### RECORDS SUPPLIED
+---+

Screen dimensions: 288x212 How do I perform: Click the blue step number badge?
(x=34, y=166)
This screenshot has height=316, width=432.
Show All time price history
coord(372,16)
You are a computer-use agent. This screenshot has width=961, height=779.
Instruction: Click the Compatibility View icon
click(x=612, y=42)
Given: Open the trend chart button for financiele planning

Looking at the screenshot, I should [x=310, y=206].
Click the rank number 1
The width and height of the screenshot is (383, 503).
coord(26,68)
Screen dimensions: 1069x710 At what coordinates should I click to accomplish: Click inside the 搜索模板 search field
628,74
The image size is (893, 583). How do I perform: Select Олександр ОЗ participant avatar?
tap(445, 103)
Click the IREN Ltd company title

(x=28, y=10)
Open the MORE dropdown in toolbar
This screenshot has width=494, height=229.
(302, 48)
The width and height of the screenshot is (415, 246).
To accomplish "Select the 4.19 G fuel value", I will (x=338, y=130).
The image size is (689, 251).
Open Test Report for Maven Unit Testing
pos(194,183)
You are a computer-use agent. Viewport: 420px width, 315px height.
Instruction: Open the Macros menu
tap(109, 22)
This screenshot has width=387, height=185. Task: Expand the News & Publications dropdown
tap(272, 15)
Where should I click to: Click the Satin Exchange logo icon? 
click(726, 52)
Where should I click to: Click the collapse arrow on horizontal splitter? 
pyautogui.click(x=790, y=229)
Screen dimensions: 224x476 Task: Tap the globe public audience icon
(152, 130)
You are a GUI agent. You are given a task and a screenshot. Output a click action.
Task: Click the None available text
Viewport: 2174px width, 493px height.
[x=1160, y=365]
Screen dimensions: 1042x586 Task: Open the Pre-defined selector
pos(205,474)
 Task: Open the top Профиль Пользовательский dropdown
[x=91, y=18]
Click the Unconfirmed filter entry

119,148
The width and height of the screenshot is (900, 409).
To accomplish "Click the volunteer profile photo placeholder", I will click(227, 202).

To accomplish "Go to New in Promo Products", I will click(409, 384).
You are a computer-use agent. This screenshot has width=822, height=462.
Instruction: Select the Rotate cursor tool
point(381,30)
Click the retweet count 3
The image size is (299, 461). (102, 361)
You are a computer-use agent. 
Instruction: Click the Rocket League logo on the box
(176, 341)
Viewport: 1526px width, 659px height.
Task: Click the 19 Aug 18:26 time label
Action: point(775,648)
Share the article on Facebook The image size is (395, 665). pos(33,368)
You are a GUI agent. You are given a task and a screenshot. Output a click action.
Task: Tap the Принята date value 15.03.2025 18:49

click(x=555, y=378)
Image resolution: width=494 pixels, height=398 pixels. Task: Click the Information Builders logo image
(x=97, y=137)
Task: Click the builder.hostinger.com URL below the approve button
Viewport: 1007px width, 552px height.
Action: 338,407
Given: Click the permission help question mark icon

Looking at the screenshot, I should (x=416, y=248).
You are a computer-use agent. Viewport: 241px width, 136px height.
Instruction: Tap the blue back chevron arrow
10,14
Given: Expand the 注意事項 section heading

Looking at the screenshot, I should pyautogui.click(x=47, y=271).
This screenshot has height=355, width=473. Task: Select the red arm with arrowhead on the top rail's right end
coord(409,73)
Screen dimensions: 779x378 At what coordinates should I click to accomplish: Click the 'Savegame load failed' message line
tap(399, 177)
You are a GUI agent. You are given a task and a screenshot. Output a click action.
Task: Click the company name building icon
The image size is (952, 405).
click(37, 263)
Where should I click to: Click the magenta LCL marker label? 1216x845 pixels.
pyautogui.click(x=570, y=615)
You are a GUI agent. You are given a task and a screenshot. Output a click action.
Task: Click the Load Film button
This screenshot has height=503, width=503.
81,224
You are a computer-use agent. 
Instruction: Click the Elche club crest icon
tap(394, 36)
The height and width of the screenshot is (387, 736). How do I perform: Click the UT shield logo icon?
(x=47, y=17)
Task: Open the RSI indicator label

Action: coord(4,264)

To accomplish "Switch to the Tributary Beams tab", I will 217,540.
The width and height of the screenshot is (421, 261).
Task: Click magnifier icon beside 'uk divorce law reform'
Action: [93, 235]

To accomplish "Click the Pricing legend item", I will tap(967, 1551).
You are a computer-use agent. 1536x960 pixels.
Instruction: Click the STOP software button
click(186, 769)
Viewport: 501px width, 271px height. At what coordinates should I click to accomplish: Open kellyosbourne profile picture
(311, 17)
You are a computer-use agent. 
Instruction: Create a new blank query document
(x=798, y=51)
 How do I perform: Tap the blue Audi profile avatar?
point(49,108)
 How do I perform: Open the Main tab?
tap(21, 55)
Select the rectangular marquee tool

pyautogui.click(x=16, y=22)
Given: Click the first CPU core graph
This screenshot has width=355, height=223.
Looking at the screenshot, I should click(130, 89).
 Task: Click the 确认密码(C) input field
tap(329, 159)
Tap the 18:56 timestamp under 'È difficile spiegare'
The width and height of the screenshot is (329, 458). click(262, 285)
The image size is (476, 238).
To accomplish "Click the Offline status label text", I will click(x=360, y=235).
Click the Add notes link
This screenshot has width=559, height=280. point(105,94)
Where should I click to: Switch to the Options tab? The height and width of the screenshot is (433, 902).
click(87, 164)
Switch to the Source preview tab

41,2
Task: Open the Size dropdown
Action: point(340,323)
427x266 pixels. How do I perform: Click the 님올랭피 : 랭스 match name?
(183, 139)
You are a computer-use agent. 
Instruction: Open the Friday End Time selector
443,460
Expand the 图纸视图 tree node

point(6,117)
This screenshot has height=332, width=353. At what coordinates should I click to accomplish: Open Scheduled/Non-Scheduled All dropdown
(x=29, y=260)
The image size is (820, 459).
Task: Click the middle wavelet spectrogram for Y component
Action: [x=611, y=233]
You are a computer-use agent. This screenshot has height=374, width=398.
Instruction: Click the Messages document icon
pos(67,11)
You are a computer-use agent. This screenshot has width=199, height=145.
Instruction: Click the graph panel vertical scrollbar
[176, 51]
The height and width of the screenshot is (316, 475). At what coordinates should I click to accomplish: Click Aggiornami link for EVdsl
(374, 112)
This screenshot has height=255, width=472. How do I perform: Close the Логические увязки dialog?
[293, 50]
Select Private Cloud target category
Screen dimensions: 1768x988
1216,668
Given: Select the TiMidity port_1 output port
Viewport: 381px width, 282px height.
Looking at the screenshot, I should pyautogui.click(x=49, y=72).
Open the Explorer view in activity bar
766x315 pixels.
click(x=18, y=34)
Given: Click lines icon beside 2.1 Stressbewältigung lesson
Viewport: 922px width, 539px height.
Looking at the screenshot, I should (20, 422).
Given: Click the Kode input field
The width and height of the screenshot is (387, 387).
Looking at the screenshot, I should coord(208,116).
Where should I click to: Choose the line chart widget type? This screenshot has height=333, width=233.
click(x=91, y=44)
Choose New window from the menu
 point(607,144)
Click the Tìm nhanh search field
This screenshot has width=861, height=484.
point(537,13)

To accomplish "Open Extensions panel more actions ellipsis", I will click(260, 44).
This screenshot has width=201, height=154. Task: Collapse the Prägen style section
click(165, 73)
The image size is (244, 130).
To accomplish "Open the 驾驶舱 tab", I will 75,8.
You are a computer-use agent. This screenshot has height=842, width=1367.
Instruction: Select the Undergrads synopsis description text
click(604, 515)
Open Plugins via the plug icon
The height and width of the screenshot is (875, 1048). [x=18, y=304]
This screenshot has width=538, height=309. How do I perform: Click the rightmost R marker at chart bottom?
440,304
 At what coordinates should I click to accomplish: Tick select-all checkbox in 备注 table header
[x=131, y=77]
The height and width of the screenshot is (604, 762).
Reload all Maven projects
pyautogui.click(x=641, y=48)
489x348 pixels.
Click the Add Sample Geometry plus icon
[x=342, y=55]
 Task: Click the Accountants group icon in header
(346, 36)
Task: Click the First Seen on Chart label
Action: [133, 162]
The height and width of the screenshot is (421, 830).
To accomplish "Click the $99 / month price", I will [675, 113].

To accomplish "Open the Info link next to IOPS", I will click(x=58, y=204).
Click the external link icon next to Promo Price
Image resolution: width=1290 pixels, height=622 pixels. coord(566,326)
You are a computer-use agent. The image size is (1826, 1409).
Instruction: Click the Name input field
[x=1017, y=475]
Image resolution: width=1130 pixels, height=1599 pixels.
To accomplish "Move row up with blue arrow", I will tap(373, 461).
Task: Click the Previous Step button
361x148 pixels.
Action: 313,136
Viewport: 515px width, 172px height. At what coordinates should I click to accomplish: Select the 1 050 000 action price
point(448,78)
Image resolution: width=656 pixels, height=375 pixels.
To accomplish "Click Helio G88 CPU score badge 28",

+---+

### WHAT YOU WILL DO
Which lines run from the one holding "Task: Click the Accountants" through the end of the data? Write them out exactly, ends included, and add nothing.

### TASK RESULT
 Task: Click the Accountants group icon in header
(346, 36)
Task: Click the First Seen on Chart label
Action: [133, 162]
The height and width of the screenshot is (421, 830).
To accomplish "Click the $99 / month price", I will [675, 113].

To accomplish "Open the Info link next to IOPS", I will click(x=58, y=204).
Click the external link icon next to Promo Price
Image resolution: width=1290 pixels, height=622 pixels. coord(566,326)
You are a computer-use agent. The image size is (1826, 1409).
Instruction: Click the Name input field
[x=1017, y=475]
Image resolution: width=1130 pixels, height=1599 pixels.
To accomplish "Move row up with blue arrow", I will tap(373, 461).
Task: Click the Previous Step button
361x148 pixels.
Action: 313,136
Viewport: 515px width, 172px height. At what coordinates should I click to accomplish: Select the 1 050 000 action price
point(448,78)
Image resolution: width=656 pixels, height=375 pixels.
To accomplish "Click Helio G88 CPU score badge 28",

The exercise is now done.